Tujuan Latihan: Tuliskan kembali tanpa perubahan bagian teks tentang perselisihan PHK Damiri, yakni penggalan dari "Persoalan bergulir tak" sampai dengan "memperkajakan kembali dirinya.".

Teks Bacaan:
Sebelum diperkarakan di pengadilan, perusahaan telah mentransfer uang pesangon senilai Rp 152 juta ke rekening Damiri. Karena, masih ingin bekerja, Damiri mengembalikan uang pesangon tersebut perusahaan. Setelah itu, ia mengajukan perundingan bipartit dengan pihak perusahaan sebanyak dua kali, namun permintaan itu ditolak oleh perusahaan.
Persoalan bergulir tak kunjung menemui kata sepakat. Perusahan tetap ingin mem-PHK dirinya. Ia akhirnya meminta mediasi dengan Dinas Ketenaga Kerjaan Kabupaten Bekasi, yang hasilnya perusahaan harus memperkajakan kembali dirinya.
“Bahwa pihak perusahaan harus memperkerjakan saya kembali, dan selama di luar upahnya harus dibayar,” ungkapnya.
Kegigihannya untuk tak mau berhentikan oleh perusahaan, tentu bukan tanpa alasan. Dengan kondisi masih di tengah pandemi, pekerjaan baru akan sulit didapat. Terbukti, 43 kawan yang menerima uang pesangon hingga kini kesulitan mencari pekerjaan. Kebanyakan dari mereka menjadi tukang ojek atau bekerja serabutan.

Data:

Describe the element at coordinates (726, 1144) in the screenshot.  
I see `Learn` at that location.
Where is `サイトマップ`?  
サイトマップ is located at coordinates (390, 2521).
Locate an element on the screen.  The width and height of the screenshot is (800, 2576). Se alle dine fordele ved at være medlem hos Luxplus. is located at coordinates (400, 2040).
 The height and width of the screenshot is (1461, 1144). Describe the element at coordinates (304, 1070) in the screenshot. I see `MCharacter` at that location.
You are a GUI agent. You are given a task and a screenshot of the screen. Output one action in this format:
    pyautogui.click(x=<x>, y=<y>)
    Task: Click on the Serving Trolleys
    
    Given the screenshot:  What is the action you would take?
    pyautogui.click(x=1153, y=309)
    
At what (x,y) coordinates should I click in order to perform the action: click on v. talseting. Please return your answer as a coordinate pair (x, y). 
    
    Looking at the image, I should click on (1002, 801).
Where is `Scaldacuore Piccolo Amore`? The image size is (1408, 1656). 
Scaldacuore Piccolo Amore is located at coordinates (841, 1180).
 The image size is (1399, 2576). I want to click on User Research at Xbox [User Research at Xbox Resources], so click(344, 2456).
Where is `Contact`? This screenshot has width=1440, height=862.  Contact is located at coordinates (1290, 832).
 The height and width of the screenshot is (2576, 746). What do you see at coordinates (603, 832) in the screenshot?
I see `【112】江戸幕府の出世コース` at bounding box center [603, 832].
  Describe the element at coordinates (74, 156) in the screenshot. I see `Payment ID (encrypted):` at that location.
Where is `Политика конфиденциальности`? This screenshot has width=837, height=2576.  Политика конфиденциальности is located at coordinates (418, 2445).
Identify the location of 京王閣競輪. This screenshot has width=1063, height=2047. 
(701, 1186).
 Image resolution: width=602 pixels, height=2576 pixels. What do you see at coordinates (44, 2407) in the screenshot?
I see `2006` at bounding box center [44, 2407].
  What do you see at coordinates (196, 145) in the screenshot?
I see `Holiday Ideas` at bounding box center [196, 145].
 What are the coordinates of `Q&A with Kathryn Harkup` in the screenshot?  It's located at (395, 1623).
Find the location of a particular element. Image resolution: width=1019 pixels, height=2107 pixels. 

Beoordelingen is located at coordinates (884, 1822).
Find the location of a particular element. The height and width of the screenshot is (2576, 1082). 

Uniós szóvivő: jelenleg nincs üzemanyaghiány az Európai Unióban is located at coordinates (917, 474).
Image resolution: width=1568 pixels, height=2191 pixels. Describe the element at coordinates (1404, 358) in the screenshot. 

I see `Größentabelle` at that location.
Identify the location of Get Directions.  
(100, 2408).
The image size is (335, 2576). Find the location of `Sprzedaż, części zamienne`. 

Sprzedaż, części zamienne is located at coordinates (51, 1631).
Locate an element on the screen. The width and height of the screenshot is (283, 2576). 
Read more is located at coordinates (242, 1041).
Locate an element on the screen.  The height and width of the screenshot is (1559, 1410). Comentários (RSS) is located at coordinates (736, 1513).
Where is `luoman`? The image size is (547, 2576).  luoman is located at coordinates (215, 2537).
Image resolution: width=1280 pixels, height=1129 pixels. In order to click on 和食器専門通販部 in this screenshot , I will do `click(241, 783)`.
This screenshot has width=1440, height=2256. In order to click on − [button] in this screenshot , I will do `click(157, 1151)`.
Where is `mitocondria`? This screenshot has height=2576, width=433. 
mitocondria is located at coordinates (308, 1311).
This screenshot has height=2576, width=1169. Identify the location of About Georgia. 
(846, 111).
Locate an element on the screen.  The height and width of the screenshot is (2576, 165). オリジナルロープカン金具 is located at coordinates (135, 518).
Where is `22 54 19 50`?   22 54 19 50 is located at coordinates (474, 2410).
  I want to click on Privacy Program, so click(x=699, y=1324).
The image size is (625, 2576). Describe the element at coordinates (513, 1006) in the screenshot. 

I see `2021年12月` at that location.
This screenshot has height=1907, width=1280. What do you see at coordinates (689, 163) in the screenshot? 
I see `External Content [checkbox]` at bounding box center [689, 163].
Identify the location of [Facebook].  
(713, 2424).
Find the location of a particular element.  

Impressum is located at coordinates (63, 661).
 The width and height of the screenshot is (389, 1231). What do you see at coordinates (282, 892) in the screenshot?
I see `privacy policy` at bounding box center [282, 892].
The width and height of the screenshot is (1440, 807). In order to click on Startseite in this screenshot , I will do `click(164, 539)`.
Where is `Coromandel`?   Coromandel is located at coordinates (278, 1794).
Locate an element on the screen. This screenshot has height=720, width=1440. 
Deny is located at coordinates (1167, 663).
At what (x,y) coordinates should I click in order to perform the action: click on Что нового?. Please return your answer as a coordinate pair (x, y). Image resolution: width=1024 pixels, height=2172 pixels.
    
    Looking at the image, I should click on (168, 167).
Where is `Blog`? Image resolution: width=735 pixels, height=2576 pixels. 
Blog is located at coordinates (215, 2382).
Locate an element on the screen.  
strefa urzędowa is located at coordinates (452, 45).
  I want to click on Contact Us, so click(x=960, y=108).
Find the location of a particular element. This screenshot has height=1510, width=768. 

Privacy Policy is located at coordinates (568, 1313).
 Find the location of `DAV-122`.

Hasil Latihan:
Persoalan bergulir tak kunjung menemui kata sepakat. Perusahan tetap ingin mem-PHK dirinya. Ia akhirnya meminta mediasi dengan Dinas Ketenaga Kerjaan Kabupaten Bekasi, yang hasilnya perusahaan harus memperkajakan kembali dirinya.